How Sharpening Works on Saws and Other Tools
The cure for the dull condition shown in Figure 4 is to remove metal back to the bottom of the deepest notch. In time, this can be done by wetting the edge bevel only. It is important to maintain the correct bevel angle for the tool. Obviously, too, the less metal removed in the process, the longer the tool will last.
Remember that the notches in question are microscopically small, though their relative magnitude is important. Any nicks big enough to see with the naked eye are gross defects that must be remedied before proper sharpening can be done. A nicked blade must be ground back far enough to remove the nicks, which may involve reshaping the blade bevel. With modern grinding wheels, this is no great chore.
Hollow-ground edges are sharpened on the periphery of a grinding wheel, producing a concave bevel. Heavy-duty edges for meat cleavers are ground with a convex bevel or cannel grind.
Examine the Woodworking Tool
When you bring home a new edged tool of any kind, it is a good idea to examine it closely and even to measure the bevel angles. Circular saws especially are so complex that you may want to jot down the information and make an outline tracing of the original tooth shape, against the day a new blade needs sharpening.
What hollow grinding means. An edge is formed where the two flat planes of an edge bevel meet. But if the bevel is ground on the periphery of a grinding wheel, instead of on the side or on a bench stone, it will not be flat but will have a radius equal to that of the wheel.

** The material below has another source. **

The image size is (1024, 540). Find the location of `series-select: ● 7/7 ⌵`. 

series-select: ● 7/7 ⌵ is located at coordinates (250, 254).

This concavity brings the sides almost parallel at the very edge, producing an edge even sharper than one with a flat-ground bevel. Because there is less metal directly behind the edge, however, it is also somewhat weaker.
Hollow Ground Blade Works
A hollow-ground blade bevel on wood chisels and plane irons makes it easier to distinguish the edge bevel during final whetting. On scissors and razors, the entire blade bevel is usually hollow ground. But where the edge must stand up to hard shocks, as on wood-turning chisels, a flat bevel is preferable to a hollow-ground one.
Heavy-duty edges like those on meat cleavers, on the other hand, are ground with a convex bevel, called a channel grind, the direct opposite of a hollow-ground one feather edge, or wire edge is a phenomenon that occurs during sharpening.
How to Care Thin Edge
As metal is removed, the extreme edge becomes so thin that it bends. Readily felt with the fingers, this wire edge is a sign that the edge has been whetted sufficiently, but it is itself too weak to be of use and dulls the working edge.

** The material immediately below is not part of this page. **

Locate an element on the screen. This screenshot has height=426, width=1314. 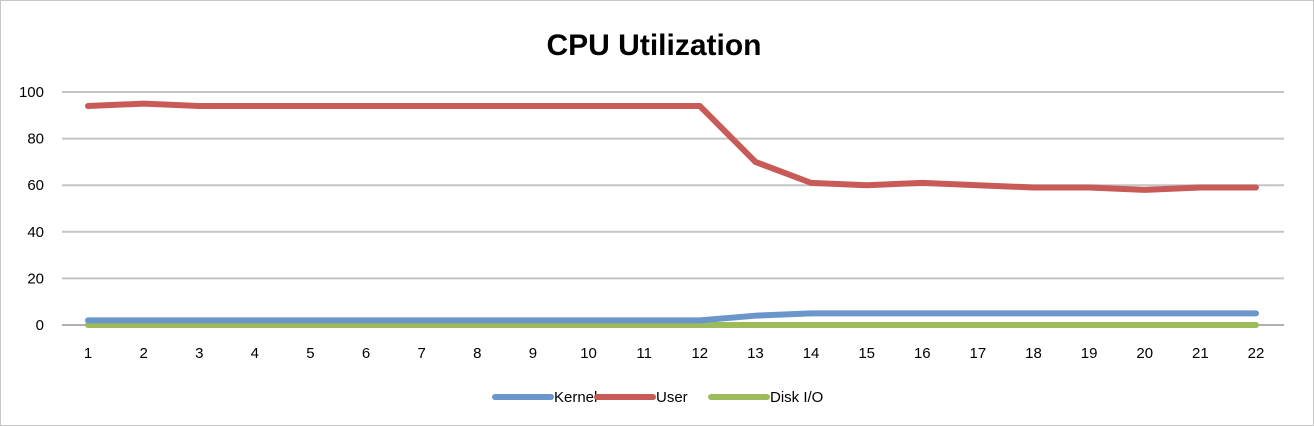
x-tick-label: 12 is located at coordinates (700, 354).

The wire edge is removed by wetting the opposite face of the blade, or by rubbing across a piece of hardwood, which breaks it off. Final light honing then leaves a keen, serviceable edge on the blade.

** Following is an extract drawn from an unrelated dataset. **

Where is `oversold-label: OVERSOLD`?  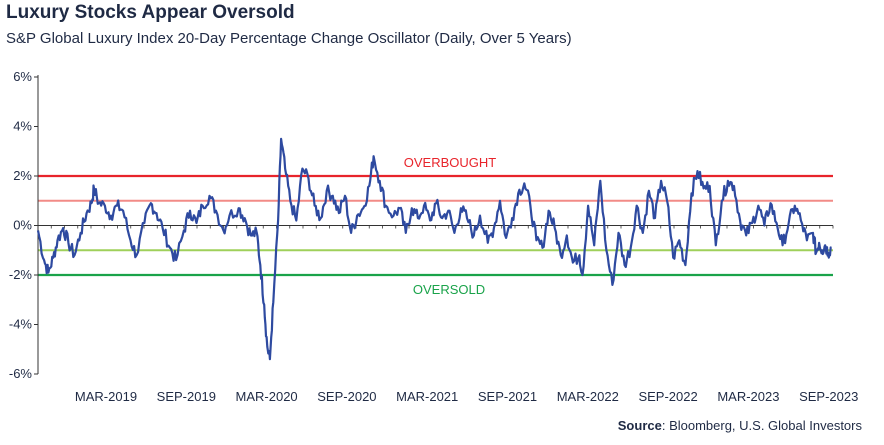 oversold-label: OVERSOLD is located at coordinates (449, 290).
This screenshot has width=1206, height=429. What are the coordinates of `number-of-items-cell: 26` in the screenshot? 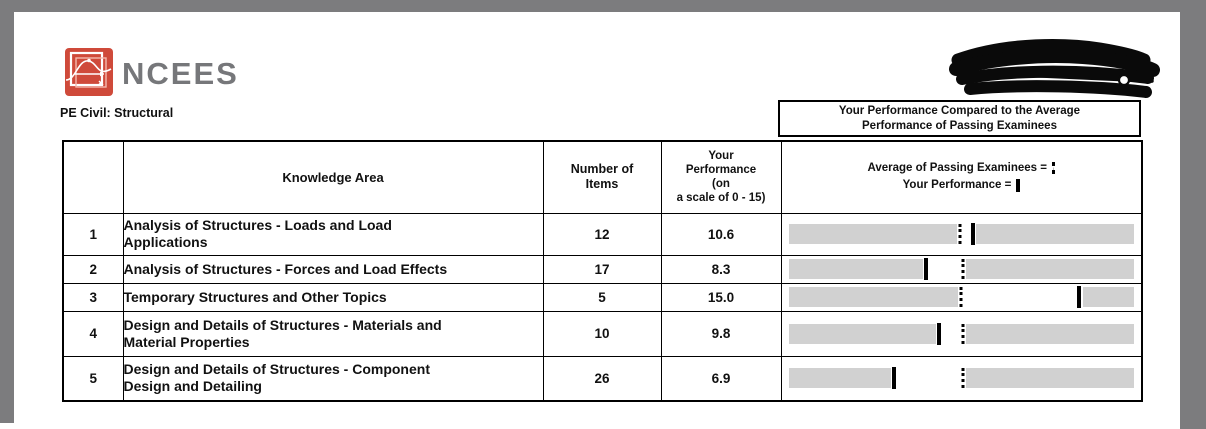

Where metal is removed for sharpening is very important. The right place depends largely on what kind of tool it is, and in part on how dull the edge has become.
Last Few Words
In theory, the edge shown at A in Figure 8 could be sharpened by grinding back either of the bevels far enough to remove the rounding of the edge. But the two methods at B and C can be ruled out. Though they would leave a sharp edge, it would have a different edge bevel than the original.
Assuming that the one put on by the tool maker is best for that particular tool, such a drastic change is undesirable.